TASK TO COMPLETE:
Give the number of lines in the data that hold the string "Switch". Nothing else is needed.

= Beginning of Section =

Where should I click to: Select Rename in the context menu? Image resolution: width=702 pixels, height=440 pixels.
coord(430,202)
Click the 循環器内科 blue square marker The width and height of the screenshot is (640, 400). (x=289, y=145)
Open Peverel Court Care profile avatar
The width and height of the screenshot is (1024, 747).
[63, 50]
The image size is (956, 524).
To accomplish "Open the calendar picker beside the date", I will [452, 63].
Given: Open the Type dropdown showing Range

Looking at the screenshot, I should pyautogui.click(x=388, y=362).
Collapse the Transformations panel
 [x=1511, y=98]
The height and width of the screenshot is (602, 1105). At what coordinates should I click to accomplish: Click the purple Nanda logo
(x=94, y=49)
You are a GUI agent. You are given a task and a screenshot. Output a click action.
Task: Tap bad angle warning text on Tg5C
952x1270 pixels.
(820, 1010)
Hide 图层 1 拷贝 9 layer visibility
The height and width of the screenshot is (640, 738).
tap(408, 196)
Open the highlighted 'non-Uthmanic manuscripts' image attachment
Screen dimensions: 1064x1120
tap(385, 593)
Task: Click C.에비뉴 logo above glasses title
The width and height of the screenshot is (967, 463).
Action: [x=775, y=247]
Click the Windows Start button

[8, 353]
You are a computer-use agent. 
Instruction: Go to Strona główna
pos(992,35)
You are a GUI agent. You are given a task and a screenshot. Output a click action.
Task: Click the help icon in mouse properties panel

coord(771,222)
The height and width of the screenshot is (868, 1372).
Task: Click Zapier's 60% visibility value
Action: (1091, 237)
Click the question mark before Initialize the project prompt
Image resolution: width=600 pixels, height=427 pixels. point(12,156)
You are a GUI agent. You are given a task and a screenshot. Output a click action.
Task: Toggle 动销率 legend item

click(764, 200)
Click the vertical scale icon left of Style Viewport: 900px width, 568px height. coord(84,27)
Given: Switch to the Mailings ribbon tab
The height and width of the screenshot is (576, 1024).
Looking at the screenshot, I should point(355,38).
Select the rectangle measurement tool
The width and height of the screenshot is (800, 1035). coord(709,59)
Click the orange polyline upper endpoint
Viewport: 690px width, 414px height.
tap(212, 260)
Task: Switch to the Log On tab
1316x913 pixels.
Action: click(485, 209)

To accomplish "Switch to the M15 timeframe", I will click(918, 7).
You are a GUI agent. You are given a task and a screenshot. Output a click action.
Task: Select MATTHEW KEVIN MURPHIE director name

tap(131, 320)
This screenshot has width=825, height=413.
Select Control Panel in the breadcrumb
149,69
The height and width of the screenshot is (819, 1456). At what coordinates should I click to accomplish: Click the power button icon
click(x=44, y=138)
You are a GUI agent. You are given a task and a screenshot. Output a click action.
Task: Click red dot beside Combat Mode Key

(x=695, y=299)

= End of Section =

EXERCISE OUTPUT:
3